Runtime listeners, on the other hand, must be removed because they’ll continue to run after the scene is taken out of memory and the functions that are executing are likely going to reference an object that is no longer around. This can cause your app to crash.

Audio, Transitions, and Timers

Audio needs special handling with Storyboard and other scene managers.  You are responsible for freeing up the memory for audio with the audio.dispose() API call.  You have three options to load sound within your Storyboard scenes.

  1. In the main chunk.
  2. In the scene:createScene() phase.
  3. In the scene:enterScene() phase.

Of course, you could also load them in their own module or in main.lua. Each of the three methods have various consequences that you need to be aware of:

1. Loading in the main chunk:

Since this will likely execute just once, if you do audio.loadSound() or audio.loadStream() calls here, you can’t really dispose of them in the exitScene() phase or the destroyScene() phase since calling the scene again won’t execute the main chunk. As such, there’s no good way to know when the scene is being un-required, so you can dispose of the sounds in advance.

2. Loading in createScene():

This is a logical place to set up sounds and audio streams. Just remember that if you load them here, you must dispose of them in the destroyScene() function. The createScene() and destroyScene() events go together as a pair. If a scene gets purged or removed, destroyScene() is called, and the next time the scene is entered, createScene() is called again to re-create all the assets.

3. Loading in enterScene():

Since enterScene() can be called multiple times without createScene() getting called, you need to dispose of the audio in enterScene()‘s partner, exitScene(). This keeps your audio.loadSound and audio.dispose() sounds balanced.

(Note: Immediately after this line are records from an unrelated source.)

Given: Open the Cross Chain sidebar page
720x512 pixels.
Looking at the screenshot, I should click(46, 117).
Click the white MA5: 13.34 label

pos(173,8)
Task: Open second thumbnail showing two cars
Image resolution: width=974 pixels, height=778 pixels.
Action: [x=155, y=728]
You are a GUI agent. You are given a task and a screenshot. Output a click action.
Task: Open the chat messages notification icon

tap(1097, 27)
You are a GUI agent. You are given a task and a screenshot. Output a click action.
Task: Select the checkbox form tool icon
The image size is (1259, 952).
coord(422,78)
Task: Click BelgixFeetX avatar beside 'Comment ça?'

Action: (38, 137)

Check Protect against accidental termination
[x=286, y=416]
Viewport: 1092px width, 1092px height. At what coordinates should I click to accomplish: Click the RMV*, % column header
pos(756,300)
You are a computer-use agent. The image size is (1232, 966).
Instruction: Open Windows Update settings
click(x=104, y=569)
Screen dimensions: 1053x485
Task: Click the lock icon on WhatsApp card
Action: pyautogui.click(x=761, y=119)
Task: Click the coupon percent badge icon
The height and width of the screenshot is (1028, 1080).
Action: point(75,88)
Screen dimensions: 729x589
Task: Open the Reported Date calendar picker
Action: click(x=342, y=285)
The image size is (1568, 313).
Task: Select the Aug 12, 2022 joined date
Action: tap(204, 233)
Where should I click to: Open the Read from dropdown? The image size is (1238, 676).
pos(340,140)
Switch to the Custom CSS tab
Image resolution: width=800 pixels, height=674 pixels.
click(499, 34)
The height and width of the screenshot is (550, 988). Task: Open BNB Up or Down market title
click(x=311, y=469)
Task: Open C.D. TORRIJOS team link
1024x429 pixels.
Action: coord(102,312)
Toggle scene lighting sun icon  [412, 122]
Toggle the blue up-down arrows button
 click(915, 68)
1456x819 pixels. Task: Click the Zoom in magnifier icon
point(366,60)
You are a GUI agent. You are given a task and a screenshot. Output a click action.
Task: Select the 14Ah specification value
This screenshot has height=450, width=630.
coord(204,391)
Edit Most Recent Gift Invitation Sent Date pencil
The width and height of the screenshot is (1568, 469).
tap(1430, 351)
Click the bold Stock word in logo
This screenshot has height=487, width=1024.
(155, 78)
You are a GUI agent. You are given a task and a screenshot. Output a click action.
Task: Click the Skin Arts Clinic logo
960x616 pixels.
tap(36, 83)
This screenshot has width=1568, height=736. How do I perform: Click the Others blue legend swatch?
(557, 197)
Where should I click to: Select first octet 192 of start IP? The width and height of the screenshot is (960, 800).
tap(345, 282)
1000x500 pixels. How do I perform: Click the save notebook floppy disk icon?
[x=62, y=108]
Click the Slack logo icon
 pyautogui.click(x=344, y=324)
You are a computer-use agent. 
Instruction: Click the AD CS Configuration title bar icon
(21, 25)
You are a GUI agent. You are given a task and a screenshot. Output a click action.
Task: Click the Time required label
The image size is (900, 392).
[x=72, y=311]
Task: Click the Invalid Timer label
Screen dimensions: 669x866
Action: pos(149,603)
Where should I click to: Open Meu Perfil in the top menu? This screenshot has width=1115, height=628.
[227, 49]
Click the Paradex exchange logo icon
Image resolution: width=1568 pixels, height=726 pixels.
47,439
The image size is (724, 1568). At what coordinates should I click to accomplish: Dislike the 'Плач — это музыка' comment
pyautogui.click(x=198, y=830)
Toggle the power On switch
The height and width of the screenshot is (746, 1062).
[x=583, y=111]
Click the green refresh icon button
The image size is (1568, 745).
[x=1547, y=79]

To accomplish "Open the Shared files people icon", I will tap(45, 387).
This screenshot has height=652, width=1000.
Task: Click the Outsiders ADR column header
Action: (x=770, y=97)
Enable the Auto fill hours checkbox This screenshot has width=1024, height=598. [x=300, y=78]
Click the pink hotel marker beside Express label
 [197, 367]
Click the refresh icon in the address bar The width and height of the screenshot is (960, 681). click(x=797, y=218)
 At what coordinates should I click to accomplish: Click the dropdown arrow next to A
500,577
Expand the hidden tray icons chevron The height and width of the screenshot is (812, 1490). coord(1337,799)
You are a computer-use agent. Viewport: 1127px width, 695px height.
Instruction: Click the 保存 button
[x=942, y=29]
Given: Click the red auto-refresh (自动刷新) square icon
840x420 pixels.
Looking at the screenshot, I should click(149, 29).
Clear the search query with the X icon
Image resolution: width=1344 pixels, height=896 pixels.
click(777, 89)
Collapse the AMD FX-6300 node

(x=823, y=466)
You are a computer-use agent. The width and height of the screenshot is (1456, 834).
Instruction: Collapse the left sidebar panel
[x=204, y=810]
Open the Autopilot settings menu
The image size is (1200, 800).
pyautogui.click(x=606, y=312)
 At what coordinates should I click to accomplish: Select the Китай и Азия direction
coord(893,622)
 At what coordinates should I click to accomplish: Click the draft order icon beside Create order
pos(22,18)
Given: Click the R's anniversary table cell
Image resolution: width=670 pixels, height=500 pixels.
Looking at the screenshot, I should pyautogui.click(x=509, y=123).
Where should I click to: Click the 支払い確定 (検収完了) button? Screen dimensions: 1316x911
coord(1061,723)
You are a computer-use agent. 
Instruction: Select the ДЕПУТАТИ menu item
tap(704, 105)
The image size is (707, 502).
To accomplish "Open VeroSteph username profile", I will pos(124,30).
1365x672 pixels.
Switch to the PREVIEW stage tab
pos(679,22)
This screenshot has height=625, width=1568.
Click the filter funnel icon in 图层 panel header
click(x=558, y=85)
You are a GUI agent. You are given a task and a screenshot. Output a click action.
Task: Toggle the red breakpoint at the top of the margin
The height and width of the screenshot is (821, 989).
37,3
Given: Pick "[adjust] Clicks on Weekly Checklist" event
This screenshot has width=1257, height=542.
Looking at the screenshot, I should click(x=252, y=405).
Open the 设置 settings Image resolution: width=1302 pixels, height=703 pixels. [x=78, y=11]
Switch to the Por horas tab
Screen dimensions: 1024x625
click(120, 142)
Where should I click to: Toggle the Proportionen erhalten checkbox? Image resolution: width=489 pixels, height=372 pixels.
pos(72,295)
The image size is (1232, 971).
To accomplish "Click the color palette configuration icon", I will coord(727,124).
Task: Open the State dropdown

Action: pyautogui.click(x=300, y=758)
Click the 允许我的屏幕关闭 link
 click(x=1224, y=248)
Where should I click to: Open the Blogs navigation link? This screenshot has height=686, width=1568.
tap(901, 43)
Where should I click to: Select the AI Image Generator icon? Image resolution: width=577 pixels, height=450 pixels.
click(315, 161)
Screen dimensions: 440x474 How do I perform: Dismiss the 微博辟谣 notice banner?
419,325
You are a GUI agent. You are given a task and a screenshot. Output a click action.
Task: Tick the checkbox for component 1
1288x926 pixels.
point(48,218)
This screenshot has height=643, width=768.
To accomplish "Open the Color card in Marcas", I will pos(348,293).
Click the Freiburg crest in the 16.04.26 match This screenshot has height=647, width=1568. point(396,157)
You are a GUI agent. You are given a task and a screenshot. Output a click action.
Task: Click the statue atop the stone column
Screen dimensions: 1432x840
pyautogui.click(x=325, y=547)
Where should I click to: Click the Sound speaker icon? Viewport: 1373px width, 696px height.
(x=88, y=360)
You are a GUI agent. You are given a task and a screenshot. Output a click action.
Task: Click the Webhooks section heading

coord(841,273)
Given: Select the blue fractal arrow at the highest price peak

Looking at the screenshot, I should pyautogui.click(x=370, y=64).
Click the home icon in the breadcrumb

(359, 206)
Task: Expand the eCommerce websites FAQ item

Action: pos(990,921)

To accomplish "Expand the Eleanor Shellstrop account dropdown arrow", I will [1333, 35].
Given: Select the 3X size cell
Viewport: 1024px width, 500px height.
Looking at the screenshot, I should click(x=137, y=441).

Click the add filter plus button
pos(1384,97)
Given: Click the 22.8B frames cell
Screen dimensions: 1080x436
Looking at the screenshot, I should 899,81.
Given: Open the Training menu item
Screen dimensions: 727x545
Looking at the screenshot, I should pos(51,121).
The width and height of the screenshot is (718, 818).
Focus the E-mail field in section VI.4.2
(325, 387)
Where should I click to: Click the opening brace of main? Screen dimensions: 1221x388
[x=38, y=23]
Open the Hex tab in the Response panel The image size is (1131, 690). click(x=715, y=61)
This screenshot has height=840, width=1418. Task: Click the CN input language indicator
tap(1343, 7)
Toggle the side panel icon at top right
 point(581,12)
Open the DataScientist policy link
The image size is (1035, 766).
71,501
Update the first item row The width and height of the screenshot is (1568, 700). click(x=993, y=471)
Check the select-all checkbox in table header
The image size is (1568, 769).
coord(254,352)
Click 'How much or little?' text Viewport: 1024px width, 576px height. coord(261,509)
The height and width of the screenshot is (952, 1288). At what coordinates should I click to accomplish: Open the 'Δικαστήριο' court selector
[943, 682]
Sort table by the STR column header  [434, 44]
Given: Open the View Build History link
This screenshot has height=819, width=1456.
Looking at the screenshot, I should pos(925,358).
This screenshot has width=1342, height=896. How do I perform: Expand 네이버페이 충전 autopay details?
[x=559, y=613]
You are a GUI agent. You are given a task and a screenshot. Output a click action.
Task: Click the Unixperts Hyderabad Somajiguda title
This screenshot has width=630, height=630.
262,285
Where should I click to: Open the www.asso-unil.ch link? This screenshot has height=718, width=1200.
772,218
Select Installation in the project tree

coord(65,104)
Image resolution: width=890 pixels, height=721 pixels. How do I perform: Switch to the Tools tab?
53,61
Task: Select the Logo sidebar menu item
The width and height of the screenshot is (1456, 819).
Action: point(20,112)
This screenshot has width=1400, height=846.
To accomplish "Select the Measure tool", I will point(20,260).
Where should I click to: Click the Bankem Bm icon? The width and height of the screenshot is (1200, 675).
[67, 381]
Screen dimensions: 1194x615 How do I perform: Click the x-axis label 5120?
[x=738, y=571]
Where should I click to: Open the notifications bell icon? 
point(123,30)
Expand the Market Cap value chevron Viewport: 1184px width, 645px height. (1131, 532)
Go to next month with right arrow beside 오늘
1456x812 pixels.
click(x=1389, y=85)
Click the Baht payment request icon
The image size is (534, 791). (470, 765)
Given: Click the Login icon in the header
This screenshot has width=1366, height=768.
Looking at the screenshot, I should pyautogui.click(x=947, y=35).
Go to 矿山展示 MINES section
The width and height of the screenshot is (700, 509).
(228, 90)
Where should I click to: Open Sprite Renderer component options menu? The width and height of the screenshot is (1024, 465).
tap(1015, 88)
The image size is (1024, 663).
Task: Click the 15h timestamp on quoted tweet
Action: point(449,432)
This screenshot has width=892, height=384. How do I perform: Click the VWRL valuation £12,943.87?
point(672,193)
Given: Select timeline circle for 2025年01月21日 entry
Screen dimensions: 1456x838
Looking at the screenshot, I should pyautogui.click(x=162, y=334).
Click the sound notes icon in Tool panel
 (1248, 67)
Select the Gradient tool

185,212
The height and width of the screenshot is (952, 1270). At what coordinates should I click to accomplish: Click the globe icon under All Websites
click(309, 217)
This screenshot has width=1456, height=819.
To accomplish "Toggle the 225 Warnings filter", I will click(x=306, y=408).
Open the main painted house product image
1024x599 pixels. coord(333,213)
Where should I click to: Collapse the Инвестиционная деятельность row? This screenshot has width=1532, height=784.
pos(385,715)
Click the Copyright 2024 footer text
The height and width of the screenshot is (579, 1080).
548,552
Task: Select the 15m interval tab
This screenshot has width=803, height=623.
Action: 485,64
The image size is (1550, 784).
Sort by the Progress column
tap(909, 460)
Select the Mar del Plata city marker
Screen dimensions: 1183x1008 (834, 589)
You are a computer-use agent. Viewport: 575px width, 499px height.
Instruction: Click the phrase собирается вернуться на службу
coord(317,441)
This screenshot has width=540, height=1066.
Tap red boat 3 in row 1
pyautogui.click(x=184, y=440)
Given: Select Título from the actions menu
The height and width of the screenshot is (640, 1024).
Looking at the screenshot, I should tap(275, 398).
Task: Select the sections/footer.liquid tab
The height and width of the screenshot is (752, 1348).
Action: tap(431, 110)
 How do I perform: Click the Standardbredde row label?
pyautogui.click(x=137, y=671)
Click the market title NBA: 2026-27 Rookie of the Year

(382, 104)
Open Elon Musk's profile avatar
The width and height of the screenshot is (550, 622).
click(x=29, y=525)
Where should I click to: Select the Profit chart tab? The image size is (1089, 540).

Transitions must also be cancelled, since clearing a scene (and its objects) that contain “unresolved” transitions can cause the transitions to get stuck in memory. If you only have a few transitions isolated to a few objects, a convenient method to cancel these is to attach them as a property of the object itself. Then, when you clear the scene, you simply check if the object has a transition on it — if so, cancel it and nil out the object.

Finally, timers must be manually removed as well. If, upon completion, a timer references object(s) that are no longer in existence because they were cleared with the scene’s display group, an error will result.

“Memory Creep”

Monitoring memory can be a tricky business. One useful method is to run a memory-checking function on a repeating timer as follows (you can comment out the timer which triggers it when you don’t want to test):

IMPORTANT: With this function, the important thing to watch for is “memory creep.” That is, a steadily-increasing memory footprint that continues to climb (creep) upward as you navigate from scene to scene, back to the original scene, etc. Even if you move among three scenes as in A → B → C → A → B → C, memory will not always return to the exact same value it was when you started in scene A and then later return to scene A. This is not necessarily reason for concern. More concerning is if the memory continues to climb steadily as you navigate back to the same scene time after time after time. In that case, you most likely have a memory leak and you should resolve where it’s coming from!

In Summary…

This tutorial is a quick summary of memory cleanup practices, especially when using a scene manager. Proper memory management and cleanup is one of the keystones of app development, and we can’t emphasize enough that this crucial task should be treated with great respect from the very start, up to the final line in your code.